I began by interviewing all 30, for about 40 minutes each, so they could tell me what I needed to know to design a process for them to talk to each other and make decisions. Questions covered their current situation, their hopes for the future, and any concerns or issues. Most of the time my task was simply to “hold the space” for them to share what they needed to share. Then I met the top 5 people (3 from Japan, 2 from US), to discuss process and expected output. I facilitated in dialogue for each of them to share what they felt needed to change and then what they felt was their role in creating what had come into being and therefore what support they needed to move into a new way of operating. They felt morale was the key issue, with the creation of a practical plan second.

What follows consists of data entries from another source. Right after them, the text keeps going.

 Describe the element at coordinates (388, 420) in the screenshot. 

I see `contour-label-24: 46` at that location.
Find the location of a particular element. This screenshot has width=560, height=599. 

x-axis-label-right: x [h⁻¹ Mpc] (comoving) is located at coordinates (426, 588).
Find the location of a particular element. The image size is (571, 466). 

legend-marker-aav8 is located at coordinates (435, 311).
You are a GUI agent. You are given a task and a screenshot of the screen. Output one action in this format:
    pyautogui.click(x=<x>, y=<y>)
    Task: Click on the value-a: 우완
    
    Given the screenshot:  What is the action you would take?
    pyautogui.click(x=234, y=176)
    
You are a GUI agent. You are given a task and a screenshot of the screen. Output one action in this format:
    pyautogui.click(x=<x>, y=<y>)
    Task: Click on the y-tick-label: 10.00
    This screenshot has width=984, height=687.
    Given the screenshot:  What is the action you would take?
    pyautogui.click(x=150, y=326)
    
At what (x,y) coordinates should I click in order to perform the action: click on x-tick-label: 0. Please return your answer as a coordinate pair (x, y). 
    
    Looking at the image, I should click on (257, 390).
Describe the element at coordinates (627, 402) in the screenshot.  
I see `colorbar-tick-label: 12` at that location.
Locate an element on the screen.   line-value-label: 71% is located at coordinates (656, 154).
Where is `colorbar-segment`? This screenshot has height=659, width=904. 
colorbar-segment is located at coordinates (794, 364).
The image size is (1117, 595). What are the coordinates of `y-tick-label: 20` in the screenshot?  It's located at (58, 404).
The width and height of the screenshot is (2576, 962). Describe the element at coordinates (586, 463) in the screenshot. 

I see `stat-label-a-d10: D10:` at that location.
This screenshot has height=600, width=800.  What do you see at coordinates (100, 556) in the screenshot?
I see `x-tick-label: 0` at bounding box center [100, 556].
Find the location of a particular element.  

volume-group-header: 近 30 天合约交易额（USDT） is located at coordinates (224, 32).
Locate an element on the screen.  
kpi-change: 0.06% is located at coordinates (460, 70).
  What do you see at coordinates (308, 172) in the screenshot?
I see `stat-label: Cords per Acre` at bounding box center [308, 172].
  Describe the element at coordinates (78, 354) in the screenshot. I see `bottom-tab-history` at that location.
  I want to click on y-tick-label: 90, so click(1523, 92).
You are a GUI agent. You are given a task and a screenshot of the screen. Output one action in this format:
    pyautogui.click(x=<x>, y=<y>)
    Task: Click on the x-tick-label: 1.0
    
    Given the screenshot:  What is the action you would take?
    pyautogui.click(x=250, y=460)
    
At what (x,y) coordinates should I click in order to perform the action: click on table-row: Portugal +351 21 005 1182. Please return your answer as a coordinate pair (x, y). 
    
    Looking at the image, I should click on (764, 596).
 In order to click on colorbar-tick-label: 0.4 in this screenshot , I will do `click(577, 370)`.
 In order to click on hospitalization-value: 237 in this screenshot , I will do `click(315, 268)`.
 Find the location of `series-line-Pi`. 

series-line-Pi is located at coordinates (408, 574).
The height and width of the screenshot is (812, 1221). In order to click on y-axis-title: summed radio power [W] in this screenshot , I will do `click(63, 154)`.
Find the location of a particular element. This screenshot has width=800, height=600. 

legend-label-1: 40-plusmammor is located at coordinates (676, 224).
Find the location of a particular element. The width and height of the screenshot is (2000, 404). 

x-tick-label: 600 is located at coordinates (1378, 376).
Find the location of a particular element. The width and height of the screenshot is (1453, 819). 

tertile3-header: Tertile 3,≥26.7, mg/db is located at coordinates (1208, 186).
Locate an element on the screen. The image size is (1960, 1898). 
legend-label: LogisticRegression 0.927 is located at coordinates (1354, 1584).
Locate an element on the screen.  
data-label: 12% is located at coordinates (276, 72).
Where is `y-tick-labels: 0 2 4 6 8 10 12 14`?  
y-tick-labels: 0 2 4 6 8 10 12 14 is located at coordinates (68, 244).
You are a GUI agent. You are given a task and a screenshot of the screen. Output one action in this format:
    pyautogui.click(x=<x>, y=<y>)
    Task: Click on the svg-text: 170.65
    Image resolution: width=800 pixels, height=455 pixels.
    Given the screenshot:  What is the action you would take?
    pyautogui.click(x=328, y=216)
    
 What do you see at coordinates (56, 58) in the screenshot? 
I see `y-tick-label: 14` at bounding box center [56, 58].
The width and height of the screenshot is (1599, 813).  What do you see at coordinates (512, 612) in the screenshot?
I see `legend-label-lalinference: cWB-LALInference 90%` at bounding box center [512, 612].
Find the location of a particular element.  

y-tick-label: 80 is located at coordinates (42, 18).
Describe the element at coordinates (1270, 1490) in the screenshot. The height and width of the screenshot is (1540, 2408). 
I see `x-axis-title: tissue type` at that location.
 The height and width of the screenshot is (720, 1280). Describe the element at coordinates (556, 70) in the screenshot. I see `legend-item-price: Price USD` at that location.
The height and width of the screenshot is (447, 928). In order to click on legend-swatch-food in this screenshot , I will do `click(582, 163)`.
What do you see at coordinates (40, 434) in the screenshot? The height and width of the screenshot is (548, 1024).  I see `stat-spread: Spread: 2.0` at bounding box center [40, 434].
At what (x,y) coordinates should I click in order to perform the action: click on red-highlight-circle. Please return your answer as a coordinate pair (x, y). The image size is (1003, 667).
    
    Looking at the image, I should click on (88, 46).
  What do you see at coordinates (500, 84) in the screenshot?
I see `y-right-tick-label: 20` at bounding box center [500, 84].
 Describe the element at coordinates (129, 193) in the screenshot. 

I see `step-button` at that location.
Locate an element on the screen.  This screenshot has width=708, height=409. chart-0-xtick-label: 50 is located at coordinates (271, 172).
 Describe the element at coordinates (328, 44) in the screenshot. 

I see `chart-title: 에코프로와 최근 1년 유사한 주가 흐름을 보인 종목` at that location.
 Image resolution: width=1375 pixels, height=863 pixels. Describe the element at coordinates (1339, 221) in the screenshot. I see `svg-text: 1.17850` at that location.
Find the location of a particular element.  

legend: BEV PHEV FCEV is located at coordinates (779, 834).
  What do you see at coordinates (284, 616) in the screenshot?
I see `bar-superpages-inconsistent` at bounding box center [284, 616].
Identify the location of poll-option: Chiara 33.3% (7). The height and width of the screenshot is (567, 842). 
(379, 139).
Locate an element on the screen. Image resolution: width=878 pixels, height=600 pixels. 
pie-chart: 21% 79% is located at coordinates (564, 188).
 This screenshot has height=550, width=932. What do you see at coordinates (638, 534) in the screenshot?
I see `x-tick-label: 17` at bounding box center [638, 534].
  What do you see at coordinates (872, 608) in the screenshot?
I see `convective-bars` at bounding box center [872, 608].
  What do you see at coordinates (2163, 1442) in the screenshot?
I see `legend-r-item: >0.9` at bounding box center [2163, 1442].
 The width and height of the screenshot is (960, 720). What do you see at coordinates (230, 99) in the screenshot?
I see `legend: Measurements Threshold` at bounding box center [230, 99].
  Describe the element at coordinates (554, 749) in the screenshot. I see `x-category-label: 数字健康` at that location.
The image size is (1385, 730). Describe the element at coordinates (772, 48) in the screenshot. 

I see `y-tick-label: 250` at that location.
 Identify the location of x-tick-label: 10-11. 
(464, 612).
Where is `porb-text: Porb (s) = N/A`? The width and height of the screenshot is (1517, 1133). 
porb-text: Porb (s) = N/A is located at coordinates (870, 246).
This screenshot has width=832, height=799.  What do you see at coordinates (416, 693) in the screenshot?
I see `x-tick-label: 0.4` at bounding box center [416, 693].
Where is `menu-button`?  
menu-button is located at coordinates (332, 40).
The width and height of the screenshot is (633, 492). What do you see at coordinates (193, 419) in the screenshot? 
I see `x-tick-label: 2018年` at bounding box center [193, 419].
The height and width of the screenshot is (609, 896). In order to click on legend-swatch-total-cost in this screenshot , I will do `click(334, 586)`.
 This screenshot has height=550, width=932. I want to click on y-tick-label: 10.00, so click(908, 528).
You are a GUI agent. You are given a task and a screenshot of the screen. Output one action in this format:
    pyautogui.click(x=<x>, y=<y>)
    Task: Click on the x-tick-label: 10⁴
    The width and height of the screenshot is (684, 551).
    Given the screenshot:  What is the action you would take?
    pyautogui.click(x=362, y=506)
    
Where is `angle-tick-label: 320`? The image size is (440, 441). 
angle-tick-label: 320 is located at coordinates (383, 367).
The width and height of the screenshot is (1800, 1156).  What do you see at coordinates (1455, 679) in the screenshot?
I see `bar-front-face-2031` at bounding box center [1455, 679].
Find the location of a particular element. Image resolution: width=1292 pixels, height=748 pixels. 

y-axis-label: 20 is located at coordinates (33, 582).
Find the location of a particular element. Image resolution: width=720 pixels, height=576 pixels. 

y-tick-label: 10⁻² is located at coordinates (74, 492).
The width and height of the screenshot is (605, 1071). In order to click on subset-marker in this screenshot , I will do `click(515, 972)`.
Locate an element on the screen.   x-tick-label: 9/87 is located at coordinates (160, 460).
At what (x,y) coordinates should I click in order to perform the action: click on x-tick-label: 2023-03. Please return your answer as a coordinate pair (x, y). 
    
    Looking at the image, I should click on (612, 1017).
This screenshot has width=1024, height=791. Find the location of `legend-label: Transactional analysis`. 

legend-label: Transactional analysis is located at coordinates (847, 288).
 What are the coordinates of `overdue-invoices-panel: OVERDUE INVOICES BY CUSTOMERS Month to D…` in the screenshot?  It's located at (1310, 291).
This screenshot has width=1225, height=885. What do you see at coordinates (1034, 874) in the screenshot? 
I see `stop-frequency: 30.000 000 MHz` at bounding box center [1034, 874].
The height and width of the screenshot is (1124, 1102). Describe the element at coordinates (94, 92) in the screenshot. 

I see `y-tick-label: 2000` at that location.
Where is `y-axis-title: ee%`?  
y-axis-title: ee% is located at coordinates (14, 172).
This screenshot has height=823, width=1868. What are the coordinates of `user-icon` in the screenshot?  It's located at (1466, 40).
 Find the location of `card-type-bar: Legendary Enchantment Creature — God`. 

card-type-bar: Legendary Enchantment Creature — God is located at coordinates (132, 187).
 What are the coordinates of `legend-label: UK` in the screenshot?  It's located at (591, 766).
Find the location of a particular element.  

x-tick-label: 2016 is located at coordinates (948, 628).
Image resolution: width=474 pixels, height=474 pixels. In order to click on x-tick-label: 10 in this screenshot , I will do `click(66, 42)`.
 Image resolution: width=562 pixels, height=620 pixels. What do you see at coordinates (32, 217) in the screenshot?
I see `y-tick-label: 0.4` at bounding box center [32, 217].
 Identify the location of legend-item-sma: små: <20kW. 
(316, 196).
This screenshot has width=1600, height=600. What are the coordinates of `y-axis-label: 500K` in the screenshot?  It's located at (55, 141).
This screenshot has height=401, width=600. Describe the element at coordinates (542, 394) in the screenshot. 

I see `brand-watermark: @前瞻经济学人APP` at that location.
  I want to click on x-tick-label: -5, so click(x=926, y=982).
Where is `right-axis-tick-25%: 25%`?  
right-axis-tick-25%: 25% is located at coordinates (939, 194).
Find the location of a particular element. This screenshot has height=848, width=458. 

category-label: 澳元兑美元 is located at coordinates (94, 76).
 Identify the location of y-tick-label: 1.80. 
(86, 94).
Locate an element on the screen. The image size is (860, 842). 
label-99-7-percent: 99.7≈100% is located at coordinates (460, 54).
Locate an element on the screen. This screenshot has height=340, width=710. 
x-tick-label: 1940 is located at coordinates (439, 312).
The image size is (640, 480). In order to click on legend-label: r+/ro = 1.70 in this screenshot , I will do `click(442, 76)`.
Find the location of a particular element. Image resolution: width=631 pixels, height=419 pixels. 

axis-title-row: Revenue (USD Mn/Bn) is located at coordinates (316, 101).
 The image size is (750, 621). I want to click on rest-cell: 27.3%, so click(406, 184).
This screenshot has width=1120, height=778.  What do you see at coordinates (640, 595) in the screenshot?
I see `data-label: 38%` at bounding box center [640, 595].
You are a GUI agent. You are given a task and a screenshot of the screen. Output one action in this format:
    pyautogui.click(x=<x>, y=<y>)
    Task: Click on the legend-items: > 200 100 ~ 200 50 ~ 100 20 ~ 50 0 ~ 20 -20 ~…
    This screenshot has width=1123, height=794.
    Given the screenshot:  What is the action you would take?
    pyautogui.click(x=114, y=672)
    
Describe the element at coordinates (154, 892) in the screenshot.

I then designed a process of 5 steps over 2.5 days:
- Current reality
- Creating a shared vision
- Exploring underlying contradictions
- Strategic Actions
- Initial Action Plans
It took a long time to work in depth through the current reality, however the team made changes immediately after consensus was reached on some of the areas - such as the IT team went back after the discussion and adjusted the software so that the payment and reward system would reflect the agreed recommendations.
For the leadership team this demonstrated we would be better off having action teams create the basic framework for moving forward on areas where we had a consensus and could be done immediately. This was to emphasis an image created during the visioning session of “One Team One Dream.”
Three months later we reconvened to do the full planning process with three groups the leadership team, the sales teams and then the support team. Having established the context of “One team one dream”, it opened them up to challenge each other respectfully. They reviewed their product line, dropped many products, and created descriptions for new products. The Support teams developed scenarios to fit the new structure. Each team had 3 months to test and propose new options; some succeeded, some failed, but the sense of being open for innovation continued.
My task as facilitator was to design what I felt was needed and then to hold the space for their discovery process.